Dec 05, 2010 02:04
What to say? What to do?
I never know.
I'm not a good friend.
Conflict? What conflict? I avoid it. Almost always.
I opt out. I dodge. I don't log in. I abandon. I never know.
I make things worse. I destroy things. I never fix them.
You know what's worse?
I still want to hermit myself away. To hide. To escape. To not look back. To let go of everything. And just not move forward.
I feel so apathetic towards it all. Detached. Uninvolved. Which brings up the point - am I worth it? Should I really be considered a friend?
I have issues. Ones that I don't even fully recognize. How did they develop? Was it always this way? Was it because my parents divorced? Did that have any effect?
Or am I just a bad person with a less than desirable personality?
I hardly ever ask to hang out. I hardly ever send out invitations to do something. I usually have to be asked to do something.
Am I worth that?
Why do people care about me? Why?
Because I don't feel I'm worth their time.
Is that it? Am I telling the truth? Is that the underlying truth, or is that just another excuse for how I behave?
I feel so fake. So empty. But at the same time, I'm so content. So fulfilled. Why should I need other people? I isolate myself. Myself should just be fine.
Yet I stare at my cellphone. Waiting for someone to text me - hardly ever texting first. Elated when someone does. Disappointed if it's just a question or inquiry.
I never take the first step.
-=-=-
[What to do]
1) In the entry about avoiding friends, what does the writer stare at while waiting for someone to text?
2) Transcribe the part of the entry starting with "Am I worth that?" and going on through "just be fine.".

Pixel coordinate grounding data
-=-=-
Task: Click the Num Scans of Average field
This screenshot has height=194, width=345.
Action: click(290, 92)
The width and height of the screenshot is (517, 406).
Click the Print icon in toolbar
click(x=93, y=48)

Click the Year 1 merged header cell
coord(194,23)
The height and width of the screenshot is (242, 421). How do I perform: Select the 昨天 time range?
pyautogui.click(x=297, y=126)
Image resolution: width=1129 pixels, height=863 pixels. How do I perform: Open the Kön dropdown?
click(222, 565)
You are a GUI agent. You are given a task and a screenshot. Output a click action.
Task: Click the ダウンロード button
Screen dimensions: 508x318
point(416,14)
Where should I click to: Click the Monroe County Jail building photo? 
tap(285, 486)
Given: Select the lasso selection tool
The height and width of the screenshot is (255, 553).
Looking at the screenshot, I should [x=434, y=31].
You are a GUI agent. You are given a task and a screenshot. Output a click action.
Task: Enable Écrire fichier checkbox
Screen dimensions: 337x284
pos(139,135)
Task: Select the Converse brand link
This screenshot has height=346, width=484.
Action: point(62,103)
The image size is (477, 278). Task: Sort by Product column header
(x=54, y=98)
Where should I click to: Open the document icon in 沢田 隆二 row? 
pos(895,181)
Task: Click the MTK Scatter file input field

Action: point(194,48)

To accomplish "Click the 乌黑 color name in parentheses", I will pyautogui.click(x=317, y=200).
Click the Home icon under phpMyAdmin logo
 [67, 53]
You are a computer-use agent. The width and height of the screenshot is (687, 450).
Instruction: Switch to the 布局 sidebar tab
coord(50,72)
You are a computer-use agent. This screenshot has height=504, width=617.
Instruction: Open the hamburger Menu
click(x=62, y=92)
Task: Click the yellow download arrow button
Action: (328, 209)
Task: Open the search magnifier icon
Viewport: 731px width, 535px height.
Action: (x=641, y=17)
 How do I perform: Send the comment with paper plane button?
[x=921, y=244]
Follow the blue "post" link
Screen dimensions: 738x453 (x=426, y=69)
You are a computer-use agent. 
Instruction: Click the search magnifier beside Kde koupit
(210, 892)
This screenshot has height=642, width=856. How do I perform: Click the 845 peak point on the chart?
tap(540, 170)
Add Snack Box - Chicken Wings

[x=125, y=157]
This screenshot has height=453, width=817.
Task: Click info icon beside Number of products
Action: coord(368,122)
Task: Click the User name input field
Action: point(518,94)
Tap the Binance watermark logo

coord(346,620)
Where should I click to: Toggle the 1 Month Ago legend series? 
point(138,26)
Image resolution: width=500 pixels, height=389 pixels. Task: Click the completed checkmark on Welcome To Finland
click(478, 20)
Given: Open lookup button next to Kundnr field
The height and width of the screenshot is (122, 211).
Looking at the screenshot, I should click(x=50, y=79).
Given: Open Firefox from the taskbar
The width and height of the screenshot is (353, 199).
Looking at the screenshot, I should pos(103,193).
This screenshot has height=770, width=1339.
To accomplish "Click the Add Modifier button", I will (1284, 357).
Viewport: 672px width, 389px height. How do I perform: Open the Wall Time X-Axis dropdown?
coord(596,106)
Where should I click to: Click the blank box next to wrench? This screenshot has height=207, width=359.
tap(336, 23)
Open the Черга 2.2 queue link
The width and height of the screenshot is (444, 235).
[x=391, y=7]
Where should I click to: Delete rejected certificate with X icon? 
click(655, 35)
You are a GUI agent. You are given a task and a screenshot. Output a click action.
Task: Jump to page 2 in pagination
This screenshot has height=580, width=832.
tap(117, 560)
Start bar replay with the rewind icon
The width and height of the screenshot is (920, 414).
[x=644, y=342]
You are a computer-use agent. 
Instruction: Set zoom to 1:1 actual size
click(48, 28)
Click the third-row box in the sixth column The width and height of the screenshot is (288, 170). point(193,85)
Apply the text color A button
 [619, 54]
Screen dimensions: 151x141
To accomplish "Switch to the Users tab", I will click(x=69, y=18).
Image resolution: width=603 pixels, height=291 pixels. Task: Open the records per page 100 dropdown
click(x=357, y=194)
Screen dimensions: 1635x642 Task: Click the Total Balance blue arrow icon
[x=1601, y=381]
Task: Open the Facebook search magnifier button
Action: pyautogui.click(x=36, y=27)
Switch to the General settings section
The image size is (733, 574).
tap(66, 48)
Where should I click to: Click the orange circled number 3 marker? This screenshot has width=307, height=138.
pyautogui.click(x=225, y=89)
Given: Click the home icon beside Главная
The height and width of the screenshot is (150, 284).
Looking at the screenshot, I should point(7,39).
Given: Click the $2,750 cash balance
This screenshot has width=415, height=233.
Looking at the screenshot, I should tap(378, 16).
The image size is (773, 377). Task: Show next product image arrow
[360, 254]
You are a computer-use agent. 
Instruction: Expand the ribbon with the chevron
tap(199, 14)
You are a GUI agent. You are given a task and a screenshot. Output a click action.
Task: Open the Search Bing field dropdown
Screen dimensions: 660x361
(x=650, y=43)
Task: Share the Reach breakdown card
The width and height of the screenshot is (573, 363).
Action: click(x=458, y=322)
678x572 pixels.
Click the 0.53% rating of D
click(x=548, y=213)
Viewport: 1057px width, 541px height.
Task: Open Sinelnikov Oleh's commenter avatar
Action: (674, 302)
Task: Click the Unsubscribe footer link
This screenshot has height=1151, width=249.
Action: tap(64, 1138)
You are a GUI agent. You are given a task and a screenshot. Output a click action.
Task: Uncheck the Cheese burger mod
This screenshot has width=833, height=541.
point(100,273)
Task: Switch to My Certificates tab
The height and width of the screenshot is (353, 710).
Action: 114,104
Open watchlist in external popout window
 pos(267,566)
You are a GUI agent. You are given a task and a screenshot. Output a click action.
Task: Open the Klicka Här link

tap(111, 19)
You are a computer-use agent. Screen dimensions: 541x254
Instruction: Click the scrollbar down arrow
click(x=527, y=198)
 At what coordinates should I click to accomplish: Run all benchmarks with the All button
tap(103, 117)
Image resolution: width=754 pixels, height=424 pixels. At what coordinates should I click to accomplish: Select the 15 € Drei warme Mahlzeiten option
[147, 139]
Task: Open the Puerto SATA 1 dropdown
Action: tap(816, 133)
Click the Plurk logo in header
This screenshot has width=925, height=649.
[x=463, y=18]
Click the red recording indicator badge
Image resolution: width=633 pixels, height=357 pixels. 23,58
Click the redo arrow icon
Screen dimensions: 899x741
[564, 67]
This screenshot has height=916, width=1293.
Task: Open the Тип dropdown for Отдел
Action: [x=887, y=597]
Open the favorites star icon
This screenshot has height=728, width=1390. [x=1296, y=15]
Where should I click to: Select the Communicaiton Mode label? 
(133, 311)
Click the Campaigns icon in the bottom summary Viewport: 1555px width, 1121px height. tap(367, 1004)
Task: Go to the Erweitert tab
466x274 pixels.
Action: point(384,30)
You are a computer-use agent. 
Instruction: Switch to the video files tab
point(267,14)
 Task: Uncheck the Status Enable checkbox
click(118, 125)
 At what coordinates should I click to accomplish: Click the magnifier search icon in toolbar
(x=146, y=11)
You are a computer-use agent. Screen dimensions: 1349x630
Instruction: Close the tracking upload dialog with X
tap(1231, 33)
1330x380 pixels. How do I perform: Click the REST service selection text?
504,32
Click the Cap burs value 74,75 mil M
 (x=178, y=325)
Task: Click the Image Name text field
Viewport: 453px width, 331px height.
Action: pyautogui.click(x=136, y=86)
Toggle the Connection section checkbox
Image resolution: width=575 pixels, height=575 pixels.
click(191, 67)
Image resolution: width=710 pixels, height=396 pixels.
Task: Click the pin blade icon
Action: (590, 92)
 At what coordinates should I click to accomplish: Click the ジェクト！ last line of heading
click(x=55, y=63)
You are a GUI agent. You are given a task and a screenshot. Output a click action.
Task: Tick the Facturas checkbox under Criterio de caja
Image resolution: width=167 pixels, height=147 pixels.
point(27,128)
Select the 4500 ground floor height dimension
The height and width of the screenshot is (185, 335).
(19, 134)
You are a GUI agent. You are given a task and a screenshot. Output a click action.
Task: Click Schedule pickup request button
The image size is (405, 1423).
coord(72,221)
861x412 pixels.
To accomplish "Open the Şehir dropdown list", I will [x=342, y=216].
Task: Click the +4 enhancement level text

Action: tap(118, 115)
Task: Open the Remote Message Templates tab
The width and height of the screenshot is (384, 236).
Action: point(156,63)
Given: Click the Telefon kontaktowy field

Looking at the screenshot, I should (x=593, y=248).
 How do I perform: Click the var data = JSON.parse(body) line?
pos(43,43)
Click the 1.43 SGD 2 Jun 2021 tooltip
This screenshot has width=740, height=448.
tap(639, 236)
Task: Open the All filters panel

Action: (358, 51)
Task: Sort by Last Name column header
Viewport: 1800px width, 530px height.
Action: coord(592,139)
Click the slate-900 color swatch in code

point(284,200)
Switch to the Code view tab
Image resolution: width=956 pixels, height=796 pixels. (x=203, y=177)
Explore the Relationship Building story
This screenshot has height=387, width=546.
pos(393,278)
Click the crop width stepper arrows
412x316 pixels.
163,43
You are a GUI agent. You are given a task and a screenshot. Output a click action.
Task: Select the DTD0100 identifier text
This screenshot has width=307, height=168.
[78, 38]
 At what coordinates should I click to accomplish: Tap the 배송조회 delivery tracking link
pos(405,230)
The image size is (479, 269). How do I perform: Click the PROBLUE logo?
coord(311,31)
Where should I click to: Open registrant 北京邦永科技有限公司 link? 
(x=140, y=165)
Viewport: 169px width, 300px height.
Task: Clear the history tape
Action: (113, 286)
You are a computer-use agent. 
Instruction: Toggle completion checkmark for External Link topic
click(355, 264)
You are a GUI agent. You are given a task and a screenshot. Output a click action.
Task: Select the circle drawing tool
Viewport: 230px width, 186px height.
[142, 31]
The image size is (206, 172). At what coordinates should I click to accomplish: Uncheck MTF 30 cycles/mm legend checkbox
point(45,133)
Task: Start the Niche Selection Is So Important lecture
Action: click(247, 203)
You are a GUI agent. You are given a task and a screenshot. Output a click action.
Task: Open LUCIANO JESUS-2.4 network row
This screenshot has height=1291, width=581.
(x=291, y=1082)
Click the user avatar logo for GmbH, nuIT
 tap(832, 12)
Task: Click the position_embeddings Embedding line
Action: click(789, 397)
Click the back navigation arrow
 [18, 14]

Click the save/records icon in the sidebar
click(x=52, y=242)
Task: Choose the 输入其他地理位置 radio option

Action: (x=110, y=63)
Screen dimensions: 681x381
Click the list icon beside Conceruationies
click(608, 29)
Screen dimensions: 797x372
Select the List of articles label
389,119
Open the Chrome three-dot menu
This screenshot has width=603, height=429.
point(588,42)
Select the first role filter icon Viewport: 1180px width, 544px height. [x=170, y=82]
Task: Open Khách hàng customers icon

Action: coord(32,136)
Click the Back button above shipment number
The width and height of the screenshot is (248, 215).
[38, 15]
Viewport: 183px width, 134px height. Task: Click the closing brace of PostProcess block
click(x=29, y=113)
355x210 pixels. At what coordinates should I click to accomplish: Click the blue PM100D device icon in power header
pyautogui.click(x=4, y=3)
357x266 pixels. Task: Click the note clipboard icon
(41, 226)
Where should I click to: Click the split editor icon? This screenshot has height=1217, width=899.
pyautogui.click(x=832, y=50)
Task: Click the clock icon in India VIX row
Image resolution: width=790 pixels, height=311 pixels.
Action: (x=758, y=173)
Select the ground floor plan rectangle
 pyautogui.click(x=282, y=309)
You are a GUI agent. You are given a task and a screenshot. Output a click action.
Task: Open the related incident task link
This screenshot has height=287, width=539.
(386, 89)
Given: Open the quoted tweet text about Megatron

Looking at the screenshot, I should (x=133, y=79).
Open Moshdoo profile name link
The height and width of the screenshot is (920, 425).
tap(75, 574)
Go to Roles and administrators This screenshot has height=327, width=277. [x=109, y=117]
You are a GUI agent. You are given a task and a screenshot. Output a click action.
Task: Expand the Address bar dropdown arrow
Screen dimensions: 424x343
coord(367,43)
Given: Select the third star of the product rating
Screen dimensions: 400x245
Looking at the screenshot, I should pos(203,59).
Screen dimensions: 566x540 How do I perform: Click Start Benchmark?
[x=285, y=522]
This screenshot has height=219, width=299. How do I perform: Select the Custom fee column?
-=-=-
[Responses in order]
1) The writer's cellphone.

2)
Am I worth that?
Why do people care about me? Why?
Because I don't feel I'm worth their time.
Is that it? Am I telling the truth? Is that the underlying truth, or is that just another excuse for how I behave?
I feel so fake. So empty. But at the same time, I'm so content. So fulfilled. Why should I need other people? I isolate myself. Myself should just be fine.